Mi clase en La Salle. Soy el segundo por la derecha de la última fila.

Excursión al cortijo de los frailes. Estoy detrás del que sostiene un palo.

Y mi colega José Antonio Marco, director de Hora 14 de la cadena SER, me preguntó ayer en directo por los efectos de mi denuncia pública en La Voz de Almería. La verdad es que, como periodista de prensa, radio y televisión, ha pasado más de medio siglo haciendo preguntas a todo el mundo y respondiendo a muy pocas. Ayer me sentí cohibido, incluso dubitativo, al tener que contestar a las preguntas muy oportunas del director de Hora 14. Creo que nunca me sentí tan incómodo hablando en la radio.
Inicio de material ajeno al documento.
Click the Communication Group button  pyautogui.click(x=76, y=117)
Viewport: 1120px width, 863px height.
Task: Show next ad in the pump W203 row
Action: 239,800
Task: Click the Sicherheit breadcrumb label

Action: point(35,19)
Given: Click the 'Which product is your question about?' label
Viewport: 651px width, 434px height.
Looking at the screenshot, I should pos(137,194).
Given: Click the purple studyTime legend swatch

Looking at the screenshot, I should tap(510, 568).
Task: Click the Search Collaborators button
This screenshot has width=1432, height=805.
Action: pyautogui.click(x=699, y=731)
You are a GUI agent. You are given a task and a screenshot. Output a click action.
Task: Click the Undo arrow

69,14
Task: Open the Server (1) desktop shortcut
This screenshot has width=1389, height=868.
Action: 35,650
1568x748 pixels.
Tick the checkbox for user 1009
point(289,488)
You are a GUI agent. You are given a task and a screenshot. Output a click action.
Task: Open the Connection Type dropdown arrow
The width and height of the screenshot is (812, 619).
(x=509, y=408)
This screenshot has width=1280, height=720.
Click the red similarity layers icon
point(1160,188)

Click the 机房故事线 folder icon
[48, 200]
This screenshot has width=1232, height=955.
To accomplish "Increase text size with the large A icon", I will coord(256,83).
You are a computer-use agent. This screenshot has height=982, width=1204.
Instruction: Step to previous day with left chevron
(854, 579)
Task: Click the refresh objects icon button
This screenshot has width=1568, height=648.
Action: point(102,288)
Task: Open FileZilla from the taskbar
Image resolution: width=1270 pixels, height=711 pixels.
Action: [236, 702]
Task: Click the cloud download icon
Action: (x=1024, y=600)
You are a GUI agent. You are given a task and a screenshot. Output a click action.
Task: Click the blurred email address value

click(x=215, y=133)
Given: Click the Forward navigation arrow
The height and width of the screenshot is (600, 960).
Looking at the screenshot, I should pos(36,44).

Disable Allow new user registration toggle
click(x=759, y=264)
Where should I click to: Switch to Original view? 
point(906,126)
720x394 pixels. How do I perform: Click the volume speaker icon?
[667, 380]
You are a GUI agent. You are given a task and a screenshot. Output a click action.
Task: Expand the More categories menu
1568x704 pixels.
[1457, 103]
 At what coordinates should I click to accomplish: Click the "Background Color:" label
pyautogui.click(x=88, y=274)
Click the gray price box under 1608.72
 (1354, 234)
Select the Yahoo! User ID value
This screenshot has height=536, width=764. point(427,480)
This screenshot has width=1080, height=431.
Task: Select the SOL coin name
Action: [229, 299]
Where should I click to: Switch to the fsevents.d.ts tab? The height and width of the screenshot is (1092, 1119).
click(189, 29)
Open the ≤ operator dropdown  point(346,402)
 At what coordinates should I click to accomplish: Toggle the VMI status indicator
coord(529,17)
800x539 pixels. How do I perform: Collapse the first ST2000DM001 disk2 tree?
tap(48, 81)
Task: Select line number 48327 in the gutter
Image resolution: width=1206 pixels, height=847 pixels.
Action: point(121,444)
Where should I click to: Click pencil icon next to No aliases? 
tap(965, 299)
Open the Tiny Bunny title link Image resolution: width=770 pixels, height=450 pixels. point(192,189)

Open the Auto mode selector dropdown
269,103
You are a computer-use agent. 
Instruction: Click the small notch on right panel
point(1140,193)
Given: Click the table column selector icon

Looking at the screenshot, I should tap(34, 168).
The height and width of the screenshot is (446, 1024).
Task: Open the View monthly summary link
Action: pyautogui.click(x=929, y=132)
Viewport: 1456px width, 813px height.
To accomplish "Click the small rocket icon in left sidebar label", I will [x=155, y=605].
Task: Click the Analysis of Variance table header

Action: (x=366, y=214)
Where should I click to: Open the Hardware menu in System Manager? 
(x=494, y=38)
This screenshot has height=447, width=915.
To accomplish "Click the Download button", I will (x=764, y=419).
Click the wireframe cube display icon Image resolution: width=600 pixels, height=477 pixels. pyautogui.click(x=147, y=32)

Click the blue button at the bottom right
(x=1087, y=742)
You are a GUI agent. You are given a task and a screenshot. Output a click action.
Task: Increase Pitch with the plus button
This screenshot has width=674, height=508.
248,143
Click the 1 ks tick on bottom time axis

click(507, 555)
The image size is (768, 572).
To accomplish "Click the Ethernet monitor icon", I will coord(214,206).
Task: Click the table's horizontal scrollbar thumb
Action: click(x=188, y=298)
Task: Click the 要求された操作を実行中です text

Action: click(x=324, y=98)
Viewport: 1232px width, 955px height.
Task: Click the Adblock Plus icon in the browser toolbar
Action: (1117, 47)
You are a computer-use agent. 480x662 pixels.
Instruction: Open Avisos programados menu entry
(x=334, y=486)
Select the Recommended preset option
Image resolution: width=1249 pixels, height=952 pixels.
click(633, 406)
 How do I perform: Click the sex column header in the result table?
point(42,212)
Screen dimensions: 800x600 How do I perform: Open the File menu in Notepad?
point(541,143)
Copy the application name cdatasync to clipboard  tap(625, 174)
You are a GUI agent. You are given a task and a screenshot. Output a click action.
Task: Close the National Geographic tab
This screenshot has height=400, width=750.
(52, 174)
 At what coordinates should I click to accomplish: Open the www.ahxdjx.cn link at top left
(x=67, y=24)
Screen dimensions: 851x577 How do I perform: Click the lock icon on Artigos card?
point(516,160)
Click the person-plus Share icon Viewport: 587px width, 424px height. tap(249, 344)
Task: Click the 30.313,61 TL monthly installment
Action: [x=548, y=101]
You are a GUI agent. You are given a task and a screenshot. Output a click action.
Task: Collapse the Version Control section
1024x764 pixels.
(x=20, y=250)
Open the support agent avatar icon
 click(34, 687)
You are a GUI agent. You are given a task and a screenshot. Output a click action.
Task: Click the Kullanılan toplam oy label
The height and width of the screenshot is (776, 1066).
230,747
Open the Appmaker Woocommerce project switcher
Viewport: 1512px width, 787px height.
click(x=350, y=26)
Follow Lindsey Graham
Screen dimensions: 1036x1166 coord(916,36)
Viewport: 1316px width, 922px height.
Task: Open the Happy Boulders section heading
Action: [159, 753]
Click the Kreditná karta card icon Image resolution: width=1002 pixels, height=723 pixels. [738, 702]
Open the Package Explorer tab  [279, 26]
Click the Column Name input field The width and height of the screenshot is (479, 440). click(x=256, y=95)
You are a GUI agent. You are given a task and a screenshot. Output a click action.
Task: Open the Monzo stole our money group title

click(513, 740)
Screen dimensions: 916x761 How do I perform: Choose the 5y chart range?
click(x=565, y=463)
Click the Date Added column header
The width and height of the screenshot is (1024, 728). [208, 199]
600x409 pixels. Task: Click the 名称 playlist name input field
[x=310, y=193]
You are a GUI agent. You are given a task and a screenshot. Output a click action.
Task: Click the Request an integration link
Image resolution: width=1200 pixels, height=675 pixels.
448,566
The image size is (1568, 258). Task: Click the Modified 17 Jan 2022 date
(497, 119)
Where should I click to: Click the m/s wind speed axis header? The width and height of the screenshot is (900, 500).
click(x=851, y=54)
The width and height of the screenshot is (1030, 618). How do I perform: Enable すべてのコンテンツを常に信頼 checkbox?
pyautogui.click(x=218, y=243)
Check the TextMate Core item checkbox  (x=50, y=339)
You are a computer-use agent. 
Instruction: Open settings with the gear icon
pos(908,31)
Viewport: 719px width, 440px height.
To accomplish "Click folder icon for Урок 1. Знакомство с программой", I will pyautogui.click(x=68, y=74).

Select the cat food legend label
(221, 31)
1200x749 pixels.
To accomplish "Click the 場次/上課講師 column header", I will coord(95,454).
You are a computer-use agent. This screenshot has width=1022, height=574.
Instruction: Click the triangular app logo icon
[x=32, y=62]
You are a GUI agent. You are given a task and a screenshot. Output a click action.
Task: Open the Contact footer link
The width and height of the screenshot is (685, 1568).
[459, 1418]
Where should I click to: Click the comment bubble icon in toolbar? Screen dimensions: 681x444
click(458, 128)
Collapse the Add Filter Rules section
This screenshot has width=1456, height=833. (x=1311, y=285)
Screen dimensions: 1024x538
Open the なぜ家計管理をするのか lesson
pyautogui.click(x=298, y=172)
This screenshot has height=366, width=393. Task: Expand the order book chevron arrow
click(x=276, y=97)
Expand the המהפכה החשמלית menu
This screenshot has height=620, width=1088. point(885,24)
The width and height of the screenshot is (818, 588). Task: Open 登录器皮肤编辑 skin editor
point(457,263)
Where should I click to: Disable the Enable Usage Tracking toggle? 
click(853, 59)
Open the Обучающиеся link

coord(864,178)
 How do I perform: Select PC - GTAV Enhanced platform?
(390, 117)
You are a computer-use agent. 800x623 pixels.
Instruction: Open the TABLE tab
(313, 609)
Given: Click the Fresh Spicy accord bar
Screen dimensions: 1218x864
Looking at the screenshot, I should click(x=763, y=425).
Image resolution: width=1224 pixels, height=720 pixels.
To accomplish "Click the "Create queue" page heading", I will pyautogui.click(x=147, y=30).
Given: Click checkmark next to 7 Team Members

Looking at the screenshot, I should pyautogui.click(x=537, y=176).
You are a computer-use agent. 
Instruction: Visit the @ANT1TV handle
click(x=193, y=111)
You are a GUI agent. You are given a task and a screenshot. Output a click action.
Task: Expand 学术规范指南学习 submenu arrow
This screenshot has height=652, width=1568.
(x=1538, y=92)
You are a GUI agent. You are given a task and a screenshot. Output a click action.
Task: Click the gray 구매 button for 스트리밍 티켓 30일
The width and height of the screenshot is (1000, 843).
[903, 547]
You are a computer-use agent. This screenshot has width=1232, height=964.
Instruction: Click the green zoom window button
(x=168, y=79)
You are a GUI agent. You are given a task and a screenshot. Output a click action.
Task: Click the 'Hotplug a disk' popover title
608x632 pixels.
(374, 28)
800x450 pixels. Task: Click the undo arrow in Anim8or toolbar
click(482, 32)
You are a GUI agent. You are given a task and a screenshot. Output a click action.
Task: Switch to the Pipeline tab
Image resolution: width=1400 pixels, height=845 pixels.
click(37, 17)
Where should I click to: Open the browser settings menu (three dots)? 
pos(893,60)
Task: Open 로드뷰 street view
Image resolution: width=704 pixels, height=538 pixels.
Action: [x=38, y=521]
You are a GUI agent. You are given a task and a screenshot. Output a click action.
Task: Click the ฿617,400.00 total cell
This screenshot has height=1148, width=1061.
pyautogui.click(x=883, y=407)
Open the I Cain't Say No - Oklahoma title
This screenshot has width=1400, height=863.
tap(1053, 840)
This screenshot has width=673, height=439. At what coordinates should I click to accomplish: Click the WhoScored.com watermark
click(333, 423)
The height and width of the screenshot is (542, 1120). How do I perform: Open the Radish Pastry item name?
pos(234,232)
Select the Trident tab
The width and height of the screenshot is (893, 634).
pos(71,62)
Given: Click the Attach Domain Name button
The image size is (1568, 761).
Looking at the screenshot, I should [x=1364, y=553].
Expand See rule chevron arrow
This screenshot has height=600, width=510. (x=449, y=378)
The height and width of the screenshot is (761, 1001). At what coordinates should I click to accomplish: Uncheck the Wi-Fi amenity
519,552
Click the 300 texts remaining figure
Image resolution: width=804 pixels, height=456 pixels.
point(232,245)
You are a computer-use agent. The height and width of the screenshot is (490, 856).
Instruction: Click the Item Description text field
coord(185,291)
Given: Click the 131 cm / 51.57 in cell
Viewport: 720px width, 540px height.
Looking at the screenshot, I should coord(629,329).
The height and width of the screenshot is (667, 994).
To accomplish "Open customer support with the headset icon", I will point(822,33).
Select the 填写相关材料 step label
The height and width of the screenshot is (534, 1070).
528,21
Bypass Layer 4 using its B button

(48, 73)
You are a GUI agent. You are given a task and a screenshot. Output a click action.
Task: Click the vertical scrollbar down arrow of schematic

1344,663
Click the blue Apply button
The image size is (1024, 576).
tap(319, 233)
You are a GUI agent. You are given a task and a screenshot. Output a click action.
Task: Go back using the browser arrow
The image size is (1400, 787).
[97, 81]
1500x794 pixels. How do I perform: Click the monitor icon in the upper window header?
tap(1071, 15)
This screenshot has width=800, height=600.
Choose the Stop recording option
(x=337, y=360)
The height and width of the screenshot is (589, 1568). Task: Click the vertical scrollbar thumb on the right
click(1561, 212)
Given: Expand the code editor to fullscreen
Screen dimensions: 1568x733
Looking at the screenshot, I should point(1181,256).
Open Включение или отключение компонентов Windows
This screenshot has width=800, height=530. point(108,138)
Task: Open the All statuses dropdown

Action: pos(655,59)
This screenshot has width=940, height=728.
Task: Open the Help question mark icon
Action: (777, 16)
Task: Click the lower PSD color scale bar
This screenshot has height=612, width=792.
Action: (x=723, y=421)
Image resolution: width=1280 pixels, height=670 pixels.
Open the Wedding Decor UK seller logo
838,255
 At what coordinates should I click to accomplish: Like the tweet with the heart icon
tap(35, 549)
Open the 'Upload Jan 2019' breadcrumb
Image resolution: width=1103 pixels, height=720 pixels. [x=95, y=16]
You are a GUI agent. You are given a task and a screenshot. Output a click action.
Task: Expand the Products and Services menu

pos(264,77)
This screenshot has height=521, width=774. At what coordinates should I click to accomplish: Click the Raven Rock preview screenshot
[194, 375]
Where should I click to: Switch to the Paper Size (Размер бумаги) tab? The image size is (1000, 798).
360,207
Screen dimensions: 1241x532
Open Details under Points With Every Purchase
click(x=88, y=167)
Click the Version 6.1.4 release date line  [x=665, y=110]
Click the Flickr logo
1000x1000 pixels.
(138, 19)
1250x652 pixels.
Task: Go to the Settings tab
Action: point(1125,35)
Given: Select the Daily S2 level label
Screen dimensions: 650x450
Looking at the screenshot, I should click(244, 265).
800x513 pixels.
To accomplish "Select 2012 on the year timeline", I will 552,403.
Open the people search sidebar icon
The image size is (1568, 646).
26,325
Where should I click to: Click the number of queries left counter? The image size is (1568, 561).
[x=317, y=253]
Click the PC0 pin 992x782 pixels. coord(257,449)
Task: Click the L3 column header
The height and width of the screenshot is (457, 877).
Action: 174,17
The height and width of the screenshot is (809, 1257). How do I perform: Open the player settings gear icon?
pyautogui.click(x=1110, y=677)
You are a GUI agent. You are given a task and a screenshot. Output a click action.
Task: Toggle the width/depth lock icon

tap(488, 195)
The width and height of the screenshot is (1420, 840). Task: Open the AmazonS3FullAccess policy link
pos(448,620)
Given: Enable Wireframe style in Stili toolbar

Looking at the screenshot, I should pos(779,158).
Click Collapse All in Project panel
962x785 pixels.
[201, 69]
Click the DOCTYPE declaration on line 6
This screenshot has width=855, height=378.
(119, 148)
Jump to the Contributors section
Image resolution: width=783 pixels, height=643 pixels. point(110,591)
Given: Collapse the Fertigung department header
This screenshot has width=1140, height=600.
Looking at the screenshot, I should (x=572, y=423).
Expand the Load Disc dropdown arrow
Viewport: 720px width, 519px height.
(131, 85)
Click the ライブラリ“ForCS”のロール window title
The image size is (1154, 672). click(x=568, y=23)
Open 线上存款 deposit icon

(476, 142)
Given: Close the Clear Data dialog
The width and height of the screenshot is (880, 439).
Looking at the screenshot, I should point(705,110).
Una cosa es escribir, pensando y repensando lo que escribes, y otra, hablar en directo por la radio sobre una basurilla que había ocultado como un cobarde, un asunto personal tan íntimo, que llevaba escondido, en el rincón más oscuro de mi corazón, desde hace más de 60 años. Cuando volví a escuchar el podcast, reconocí mi incomodidad al hablar de este asunto tan turbio. A pesar de todo, creo que hice bien, gracias a mi mujer, Ana Westley, y a Alejandro Palomas, que fue más valiente y abusado que yo. Me quité un peso de encima. Espero que contribuya al Me too de tantos otros para acabar con esta lacra delictiva de abusos de curas y frailes a niños indefensos que la presidenta de Madrid, Isabel Diaz Ayuso, llama «errores». Serán pecados o «errores», pero, sobre todo, son delitos, señora Ayuso.